GIVEN PASSAGE —
--
In [1]:
import pandas as pd
import numpy as np
import os
import sys
import json
import matplotlib.pyplot as plt
import matplotlib.patches as pch
import cv2
from tqdm import tqdm

import os
import json
from PIL import Image
from typing import Dict

import random
import cv2
import pandas as pd
import numpy as np
import plotly.express as px
import plotly.graph_objects as go
import matplotlib.pyplot as plt
import matplotlib.patches as mpatch
# from rapidfuzz.distance.Levenshtein import distance as levenshtein

**Mounted Drive**

In [None]:
from google.colab import drive
drive.mount('/content/drive')

Mounted at /content/drive


In [None]:
link_data = "/content/drive/MyDrive/miniProject/benetech-making-graphs-accessible.zip"

In [None]:
!unzip /content/drive/MyDrive/miniProject/benetech-making-graphs-accessible.zip -d dataset

#Util Function

In [None]:
class CFG:
    train_img_path: str = "/content/dataset/train/images"
    train_ann_path: str = "/content/dataset/train/annotations"
class color:
   PURPLE = '\033[95m'
   CYAN = '\033[96m'
   DARKCYAN = '\033[36m'
   BLUE = '\033[94m'
   GREEN = '\033[92m'
   YELLOW = '\033[93m'
   RED = '\033[91m'
   BOLD = '\033[1m'
   UNDERLINE = '\033[4m'
   END = '\033[0m'

def get_annotations():
    annotations_path = "/content/dataset/train/annotations"
    
    annotations = []
    for annotation_path in os.listdir(CFG.train_ann_path):
        with open(f"{CFG.train_ann_path}/{annotation_path}") as annotation_f:
            annotations.append(json.load(annotation_f))
    return annotations

def get_chart_type_counts(annotations):
    chart_type_counts = {
        "dot": 0,
        "line": 0,
        "scatter": 0,
        "vertical_bar": 0,
        "horizontal_bar": 0
    }
    
    for annotation in annotations:
        chart_type_counts[annotation["chart-type"]] += 1
            
    return chart_type_counts

def load_annotation(name: str) -> Dict:
    with open(f"{CFG.train_ann_path}/{name}.json") as annotation_f:
        ann_example = json.load(annotation_f)
    return ann_example

def get_coords(polygon, img_height):
    xs = [
        polygon["x0"], 
        polygon["x1"], 
        polygon["x2"], 
        polygon["x3"], 
        polygon["x0"]
    ]
    
    ys = [
        -polygon["y0"] + img_height, 
        -polygon["y1"] + img_height, 
        -polygon["y2"] + img_height, 
        -polygon["y3"] + img_height, 
        -polygon["y0"] + img_height
    ]
    
    return xs, ys

def add_line_breaks(text: str, break_num: int = 7) -> str:
    words = text.split()
    new_text = ""
    for i, word in enumerate(words, start=1):
        new_text += word
        if i % break_num == 0:
            new_text += "<br>"
        else:
            new_text += " "
--
DATASET ROWS —
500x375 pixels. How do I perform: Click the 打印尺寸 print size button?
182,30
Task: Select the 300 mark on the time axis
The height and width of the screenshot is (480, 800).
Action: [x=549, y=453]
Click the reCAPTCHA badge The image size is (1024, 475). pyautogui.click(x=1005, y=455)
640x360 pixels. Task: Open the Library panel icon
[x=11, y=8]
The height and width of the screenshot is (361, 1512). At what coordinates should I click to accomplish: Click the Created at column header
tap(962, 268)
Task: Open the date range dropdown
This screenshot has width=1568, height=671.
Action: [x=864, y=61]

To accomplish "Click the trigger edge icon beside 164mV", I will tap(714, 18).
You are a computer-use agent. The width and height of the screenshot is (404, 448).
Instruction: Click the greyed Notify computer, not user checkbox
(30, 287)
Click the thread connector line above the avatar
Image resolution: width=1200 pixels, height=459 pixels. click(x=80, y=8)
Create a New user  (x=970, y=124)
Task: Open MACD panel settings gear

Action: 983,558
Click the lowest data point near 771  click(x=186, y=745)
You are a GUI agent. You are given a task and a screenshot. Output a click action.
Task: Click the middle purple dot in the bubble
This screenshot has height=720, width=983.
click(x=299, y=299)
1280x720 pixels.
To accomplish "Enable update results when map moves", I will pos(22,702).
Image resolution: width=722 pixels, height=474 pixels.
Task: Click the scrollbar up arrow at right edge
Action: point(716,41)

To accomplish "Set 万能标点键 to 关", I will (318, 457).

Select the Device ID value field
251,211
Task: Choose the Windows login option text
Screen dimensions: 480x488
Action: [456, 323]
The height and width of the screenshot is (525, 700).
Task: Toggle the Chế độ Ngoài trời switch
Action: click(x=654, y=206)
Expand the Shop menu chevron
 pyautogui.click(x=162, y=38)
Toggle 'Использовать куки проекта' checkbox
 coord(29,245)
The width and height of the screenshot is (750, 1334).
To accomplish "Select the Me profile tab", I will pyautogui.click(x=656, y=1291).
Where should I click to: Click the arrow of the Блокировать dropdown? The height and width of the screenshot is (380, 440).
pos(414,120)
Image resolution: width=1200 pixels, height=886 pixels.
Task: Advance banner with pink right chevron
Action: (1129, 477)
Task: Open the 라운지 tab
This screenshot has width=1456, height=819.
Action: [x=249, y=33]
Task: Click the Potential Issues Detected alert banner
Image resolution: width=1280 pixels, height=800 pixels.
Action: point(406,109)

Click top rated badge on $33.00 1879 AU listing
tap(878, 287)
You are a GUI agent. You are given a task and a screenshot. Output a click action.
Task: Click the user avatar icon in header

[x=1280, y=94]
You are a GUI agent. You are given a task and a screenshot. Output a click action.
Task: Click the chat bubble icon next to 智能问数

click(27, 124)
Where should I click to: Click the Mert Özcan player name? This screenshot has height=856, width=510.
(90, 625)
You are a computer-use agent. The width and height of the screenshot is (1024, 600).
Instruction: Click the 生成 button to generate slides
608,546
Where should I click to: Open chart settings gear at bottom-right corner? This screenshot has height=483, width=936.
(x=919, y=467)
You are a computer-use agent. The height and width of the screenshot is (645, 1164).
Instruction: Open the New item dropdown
--
TASKS AND EXERCISES —
(a) Write out the notebook's text between "return chart_type_counts" and "ann_example = json.load(annotation_f)", inclusive.
(b) In the notebook, which chart types does the get_chart_type_counts function start counting at zero?

ANSWERS TO THE PROBLEMS —
(a)
return chart_type_counts

def load_annotation(name: str) -> Dict:
    with open(f"{CFG.train_ann_path}/{name}.json") as annotation_f:
        ann_example = json.load(annotation_f)

(b) dot, line, scatter, vertical_bar, and horizontal_bar